'''
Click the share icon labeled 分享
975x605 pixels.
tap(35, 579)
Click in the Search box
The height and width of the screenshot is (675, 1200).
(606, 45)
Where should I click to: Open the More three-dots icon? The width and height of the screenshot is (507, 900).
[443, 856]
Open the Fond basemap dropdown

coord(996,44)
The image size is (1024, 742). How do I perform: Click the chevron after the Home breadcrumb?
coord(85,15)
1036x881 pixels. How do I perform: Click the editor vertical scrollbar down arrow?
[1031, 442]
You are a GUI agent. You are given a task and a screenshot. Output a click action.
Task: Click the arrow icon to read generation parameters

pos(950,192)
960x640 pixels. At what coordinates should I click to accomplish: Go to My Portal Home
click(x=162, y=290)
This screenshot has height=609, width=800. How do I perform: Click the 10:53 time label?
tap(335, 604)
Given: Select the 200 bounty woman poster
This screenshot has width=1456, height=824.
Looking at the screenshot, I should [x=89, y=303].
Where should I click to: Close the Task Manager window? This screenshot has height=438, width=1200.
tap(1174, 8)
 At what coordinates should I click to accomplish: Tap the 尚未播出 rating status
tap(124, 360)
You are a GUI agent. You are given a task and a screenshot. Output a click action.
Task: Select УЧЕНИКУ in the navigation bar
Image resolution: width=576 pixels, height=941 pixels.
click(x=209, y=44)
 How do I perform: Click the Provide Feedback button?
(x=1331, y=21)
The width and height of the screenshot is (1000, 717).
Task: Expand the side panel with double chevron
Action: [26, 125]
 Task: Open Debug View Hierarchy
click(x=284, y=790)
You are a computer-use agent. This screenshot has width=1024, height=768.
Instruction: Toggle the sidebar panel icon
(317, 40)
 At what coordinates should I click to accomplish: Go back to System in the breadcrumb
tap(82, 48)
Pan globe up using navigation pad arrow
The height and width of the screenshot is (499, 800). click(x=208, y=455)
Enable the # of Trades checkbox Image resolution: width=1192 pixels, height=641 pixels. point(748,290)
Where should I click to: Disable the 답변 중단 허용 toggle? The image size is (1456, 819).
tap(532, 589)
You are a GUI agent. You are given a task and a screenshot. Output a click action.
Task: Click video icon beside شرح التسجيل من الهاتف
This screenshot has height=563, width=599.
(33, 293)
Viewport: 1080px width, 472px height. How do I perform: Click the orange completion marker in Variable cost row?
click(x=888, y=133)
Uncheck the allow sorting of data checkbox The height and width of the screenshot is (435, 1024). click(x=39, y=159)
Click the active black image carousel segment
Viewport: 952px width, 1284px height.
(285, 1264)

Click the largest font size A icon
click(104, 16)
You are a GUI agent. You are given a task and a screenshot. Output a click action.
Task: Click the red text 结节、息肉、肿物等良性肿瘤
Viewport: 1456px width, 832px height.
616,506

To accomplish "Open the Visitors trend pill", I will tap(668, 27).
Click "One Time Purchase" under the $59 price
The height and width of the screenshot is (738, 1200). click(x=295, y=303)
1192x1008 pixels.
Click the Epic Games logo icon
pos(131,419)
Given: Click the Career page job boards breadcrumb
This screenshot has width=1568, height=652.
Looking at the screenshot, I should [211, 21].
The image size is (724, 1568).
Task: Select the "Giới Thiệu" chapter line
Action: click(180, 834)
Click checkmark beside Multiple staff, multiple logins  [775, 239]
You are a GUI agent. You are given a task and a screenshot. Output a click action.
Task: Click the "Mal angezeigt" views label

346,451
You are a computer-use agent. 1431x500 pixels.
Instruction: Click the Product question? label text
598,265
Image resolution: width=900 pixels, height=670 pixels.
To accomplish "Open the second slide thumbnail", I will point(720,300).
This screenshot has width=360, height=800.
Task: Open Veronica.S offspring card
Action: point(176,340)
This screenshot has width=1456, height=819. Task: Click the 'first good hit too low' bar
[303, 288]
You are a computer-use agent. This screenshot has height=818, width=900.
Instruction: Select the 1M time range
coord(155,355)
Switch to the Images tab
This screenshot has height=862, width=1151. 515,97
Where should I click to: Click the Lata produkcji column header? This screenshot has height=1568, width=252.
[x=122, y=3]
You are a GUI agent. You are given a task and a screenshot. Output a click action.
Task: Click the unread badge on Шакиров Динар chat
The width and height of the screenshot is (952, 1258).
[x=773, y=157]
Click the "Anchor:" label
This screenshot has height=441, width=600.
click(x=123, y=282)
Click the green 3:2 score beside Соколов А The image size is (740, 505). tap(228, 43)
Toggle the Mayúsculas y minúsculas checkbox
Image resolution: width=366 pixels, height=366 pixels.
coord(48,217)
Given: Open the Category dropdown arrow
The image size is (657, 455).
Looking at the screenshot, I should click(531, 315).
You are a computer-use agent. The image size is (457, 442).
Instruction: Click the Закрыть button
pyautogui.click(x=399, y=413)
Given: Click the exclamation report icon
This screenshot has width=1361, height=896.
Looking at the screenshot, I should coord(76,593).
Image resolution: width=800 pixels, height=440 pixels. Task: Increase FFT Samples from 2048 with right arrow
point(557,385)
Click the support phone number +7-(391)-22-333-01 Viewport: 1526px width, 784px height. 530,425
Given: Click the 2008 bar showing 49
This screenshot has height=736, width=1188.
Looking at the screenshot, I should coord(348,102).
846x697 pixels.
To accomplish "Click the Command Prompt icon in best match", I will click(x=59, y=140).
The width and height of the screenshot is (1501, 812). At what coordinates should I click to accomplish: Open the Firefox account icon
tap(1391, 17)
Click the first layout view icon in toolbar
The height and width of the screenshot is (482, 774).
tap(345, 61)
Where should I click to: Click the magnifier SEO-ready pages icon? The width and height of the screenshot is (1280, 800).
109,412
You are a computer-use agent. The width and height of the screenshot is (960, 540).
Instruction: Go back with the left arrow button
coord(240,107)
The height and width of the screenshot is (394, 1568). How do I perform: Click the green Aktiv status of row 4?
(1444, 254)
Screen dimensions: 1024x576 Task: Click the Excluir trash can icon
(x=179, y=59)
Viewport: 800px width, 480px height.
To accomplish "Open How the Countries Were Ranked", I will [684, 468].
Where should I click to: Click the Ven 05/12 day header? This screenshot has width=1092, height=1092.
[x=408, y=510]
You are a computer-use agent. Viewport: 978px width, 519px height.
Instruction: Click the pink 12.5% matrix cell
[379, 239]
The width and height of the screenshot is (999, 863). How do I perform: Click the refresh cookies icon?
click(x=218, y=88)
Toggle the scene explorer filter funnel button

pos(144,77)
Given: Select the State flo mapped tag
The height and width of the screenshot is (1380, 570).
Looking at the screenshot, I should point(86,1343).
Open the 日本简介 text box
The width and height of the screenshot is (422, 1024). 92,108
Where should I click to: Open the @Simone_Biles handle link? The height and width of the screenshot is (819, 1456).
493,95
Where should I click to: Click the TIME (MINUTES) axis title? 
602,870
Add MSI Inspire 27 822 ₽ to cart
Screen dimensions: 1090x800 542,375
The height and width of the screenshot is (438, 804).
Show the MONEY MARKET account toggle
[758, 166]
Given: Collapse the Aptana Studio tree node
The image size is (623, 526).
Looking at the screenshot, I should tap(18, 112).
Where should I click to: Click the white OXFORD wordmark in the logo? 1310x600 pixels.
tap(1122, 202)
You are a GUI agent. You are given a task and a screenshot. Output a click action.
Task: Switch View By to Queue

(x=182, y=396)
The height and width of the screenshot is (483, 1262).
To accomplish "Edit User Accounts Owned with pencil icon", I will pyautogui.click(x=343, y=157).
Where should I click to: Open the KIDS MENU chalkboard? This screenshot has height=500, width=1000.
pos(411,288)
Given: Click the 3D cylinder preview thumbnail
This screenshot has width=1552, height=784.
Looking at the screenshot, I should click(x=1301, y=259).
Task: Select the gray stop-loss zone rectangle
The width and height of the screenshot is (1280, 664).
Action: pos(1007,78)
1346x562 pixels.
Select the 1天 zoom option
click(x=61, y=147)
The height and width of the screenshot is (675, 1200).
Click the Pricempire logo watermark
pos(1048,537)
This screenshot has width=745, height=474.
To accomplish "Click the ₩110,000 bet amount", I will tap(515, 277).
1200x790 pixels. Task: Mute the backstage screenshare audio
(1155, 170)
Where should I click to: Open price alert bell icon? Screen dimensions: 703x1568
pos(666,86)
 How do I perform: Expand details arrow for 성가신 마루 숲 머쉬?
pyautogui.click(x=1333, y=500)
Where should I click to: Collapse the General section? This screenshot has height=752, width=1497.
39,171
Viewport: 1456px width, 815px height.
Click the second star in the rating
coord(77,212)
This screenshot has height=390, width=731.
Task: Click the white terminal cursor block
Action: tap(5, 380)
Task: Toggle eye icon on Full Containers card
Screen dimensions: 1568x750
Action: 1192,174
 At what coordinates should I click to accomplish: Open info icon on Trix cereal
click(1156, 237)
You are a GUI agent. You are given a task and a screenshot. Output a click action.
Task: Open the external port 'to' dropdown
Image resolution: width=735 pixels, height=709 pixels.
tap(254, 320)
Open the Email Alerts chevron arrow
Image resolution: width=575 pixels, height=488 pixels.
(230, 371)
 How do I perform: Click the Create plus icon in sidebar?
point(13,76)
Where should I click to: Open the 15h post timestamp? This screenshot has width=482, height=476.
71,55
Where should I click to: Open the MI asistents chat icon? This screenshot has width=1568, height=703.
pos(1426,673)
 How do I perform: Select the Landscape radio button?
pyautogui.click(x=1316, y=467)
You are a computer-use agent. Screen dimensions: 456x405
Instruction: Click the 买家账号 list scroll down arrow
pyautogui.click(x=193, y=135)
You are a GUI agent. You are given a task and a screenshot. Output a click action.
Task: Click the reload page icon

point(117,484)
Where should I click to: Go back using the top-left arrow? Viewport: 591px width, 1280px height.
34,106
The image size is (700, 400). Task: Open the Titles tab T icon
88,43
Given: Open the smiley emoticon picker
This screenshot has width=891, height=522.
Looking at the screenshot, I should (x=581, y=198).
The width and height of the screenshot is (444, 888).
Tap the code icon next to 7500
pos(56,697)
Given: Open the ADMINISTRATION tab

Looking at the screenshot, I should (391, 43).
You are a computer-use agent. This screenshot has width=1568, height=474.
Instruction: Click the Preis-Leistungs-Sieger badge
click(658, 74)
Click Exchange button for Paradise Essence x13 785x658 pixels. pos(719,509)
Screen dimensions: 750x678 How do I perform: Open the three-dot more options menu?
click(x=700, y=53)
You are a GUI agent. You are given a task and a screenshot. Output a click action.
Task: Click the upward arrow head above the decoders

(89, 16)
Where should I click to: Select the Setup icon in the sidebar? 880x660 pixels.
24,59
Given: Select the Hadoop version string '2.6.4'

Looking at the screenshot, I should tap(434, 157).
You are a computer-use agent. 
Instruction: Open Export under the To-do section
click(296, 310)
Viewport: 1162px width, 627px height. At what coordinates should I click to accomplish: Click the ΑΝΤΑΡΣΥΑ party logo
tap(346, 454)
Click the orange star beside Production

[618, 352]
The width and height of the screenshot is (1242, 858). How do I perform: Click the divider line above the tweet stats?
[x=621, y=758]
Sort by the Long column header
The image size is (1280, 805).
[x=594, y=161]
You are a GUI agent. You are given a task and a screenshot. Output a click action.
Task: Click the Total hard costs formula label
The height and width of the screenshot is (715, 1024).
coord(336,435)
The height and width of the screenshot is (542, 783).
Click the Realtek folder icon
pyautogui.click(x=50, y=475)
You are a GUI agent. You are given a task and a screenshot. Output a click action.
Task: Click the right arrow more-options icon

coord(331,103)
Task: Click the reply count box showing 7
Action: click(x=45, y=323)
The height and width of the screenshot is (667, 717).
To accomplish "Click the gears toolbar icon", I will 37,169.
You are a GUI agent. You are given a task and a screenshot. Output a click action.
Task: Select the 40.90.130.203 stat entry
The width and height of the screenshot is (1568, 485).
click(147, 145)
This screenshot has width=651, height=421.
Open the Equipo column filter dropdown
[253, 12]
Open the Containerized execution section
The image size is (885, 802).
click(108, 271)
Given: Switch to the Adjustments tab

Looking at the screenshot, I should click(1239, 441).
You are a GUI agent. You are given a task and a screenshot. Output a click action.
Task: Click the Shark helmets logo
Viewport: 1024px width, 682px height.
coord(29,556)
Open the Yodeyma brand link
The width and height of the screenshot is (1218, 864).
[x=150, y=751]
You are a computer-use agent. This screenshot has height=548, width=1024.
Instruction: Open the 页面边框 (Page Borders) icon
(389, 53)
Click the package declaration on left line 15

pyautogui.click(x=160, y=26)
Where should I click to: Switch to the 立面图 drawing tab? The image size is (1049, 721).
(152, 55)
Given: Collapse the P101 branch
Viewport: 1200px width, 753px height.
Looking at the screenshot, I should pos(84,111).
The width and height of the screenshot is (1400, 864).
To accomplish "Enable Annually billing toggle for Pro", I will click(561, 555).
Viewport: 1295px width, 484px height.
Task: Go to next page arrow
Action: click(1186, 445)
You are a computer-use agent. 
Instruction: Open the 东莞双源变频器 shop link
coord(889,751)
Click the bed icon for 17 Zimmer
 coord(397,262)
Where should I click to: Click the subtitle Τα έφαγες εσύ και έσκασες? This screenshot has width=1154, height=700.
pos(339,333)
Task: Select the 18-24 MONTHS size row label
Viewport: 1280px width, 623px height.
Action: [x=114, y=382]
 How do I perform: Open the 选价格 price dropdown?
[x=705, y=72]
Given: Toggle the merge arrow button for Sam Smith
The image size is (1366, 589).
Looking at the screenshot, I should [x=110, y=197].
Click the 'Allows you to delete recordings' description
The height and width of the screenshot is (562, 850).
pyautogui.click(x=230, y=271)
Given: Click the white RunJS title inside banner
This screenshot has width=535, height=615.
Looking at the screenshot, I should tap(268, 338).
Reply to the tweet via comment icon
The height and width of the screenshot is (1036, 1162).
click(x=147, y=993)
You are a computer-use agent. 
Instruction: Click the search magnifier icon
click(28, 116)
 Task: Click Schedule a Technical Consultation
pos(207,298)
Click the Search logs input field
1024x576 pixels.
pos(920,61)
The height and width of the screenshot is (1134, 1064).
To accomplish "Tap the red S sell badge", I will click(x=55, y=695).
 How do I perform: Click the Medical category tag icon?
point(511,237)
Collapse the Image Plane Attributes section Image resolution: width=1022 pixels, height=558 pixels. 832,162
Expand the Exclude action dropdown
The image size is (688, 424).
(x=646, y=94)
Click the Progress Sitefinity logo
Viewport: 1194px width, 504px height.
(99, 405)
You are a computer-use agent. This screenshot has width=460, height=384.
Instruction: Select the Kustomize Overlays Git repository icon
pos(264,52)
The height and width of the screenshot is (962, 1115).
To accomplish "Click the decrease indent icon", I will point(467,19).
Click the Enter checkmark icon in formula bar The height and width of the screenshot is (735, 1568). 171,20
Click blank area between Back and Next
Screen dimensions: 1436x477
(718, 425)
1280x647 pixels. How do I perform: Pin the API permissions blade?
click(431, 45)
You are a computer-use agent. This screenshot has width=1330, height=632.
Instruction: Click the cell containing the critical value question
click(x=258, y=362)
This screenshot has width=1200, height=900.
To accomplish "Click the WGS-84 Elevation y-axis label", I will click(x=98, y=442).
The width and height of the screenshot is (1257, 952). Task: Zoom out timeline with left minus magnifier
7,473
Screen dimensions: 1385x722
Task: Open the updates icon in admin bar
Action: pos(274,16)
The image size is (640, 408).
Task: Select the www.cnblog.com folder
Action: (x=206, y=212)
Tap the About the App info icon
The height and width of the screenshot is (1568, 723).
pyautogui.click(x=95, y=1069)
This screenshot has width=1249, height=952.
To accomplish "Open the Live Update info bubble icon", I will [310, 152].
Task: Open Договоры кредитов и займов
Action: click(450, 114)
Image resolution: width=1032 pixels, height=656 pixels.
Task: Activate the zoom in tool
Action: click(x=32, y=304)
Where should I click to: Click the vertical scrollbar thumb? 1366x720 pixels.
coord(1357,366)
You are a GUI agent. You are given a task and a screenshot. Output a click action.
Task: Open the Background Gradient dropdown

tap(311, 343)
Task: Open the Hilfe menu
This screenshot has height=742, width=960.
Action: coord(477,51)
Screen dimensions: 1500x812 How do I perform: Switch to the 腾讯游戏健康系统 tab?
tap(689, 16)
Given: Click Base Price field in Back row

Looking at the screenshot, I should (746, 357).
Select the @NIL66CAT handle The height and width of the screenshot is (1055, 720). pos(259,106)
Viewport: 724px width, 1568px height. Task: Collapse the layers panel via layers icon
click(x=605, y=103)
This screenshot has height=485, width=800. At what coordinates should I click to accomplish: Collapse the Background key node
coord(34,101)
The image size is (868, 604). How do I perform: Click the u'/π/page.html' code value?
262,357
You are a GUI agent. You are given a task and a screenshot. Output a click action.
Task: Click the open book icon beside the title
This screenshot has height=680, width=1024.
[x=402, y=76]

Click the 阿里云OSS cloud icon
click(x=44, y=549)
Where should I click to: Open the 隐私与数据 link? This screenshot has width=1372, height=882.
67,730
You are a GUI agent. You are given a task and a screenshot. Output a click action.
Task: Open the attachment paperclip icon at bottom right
'''
* [Work instructions] Lines to set down from above: the line with "Click the Realtek folder icon", the line with "The width and height of the screenshot is (1400, 864).", and every line between, each exactly as written.

* [Solved problem]
Click the Realtek folder icon
pyautogui.click(x=50, y=475)
You are a GUI agent. You are given a task and a screenshot. Output a click action.
Task: Click the right arrow more-options icon

coord(331,103)
Task: Click the reply count box showing 7
Action: click(x=45, y=323)
The height and width of the screenshot is (667, 717).
To accomplish "Click the gears toolbar icon", I will 37,169.
You are a GUI agent. You are given a task and a screenshot. Output a click action.
Task: Select the 40.90.130.203 stat entry
The width and height of the screenshot is (1568, 485).
click(147, 145)
This screenshot has width=651, height=421.
Open the Equipo column filter dropdown
[253, 12]
Open the Containerized execution section
The image size is (885, 802).
click(108, 271)
Given: Switch to the Adjustments tab

Looking at the screenshot, I should click(1239, 441).
You are a GUI agent. You are given a task and a screenshot. Output a click action.
Task: Click the Shark helmets logo
Viewport: 1024px width, 682px height.
coord(29,556)
Open the Yodeyma brand link
The width and height of the screenshot is (1218, 864).
[x=150, y=751]
You are a computer-use agent. This screenshot has height=548, width=1024.
Instruction: Open the 页面边框 (Page Borders) icon
(389, 53)
Click the package declaration on left line 15

pyautogui.click(x=160, y=26)
Where should I click to: Switch to the 立面图 drawing tab? The image size is (1049, 721).
(152, 55)
Given: Collapse the P101 branch
Viewport: 1200px width, 753px height.
Looking at the screenshot, I should pos(84,111).
The width and height of the screenshot is (1400, 864).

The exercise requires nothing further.